Desde que llegó al gobierno en 2003, Lula, un ex sindicalista de izquierda, de confesión católica, amplió programas de asistencia social, conocidos con el nombre de «Hambre cero», que permitieron rescatar de la pobreza a millones de personas.
Lula insistió en el compromiso social de la Iglesia, y recordó que el cardenal brasileño Claudio Hummes, recientemente nombrado prefecto de la Congregación para el Clero, un cargo importante en la jerarquía vaticana, había apoyado las huelgas de fines de los años 1970 contra la dictadura militar en la zona del ABC (suburbios industriales de Sao Paulo).
Hummes «es una persona que conoce a fondo los problemas sociales brasileños.

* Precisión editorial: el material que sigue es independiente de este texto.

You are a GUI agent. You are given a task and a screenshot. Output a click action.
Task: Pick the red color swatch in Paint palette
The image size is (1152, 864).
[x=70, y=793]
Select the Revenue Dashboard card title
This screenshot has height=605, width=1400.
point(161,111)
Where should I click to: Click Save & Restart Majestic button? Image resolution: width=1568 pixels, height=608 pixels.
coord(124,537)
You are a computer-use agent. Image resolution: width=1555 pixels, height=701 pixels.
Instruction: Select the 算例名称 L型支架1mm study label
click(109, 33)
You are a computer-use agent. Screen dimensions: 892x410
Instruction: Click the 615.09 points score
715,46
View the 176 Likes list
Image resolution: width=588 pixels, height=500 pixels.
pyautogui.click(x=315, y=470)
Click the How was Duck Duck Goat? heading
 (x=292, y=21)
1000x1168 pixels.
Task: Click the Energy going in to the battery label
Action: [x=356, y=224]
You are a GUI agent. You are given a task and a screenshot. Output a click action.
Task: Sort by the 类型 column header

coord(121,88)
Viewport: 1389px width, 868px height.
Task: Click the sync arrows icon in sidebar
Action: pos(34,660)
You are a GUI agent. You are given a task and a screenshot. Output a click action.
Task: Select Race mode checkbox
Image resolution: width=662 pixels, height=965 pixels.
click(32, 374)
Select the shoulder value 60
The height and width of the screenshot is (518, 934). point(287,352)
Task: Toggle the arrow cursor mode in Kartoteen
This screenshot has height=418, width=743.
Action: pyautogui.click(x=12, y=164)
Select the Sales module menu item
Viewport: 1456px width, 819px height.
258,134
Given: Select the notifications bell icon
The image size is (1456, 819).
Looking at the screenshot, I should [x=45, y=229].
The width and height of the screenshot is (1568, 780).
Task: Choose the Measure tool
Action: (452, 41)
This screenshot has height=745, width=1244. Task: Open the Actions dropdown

No sólo porque fue obispo del ABC cuando empezamos las huelgas de 1978, sino también porque participó activamente en la solidaridad con el pueblo que luchaba por vivienda y con los sin tierra», resaltó Lula.
El Papa Benedicto XVI visitará Brasil del miércoles al lunes, para inaugurar la V Asamblea de la Conferencia del Episcopado de América Latina y el Caribe (Celam) en la ciudad de Aparecida (interior de Sao Paulo).
Durante su estadía, canonizará al beato Fraile Galvao, que será el primer santo nacido en Brasil, el país con más católicos del mundo.
«Pienso que con el reconocimiento de la Iglesia católica al primer santo brasileño es algo muy importante para el pueblo católico, algo muy fuerte, que sin duda va a reforzar la fe del pueblo», sostuvo Lula.
Luiz Inácio Lula da Silva, presidente de Brasil.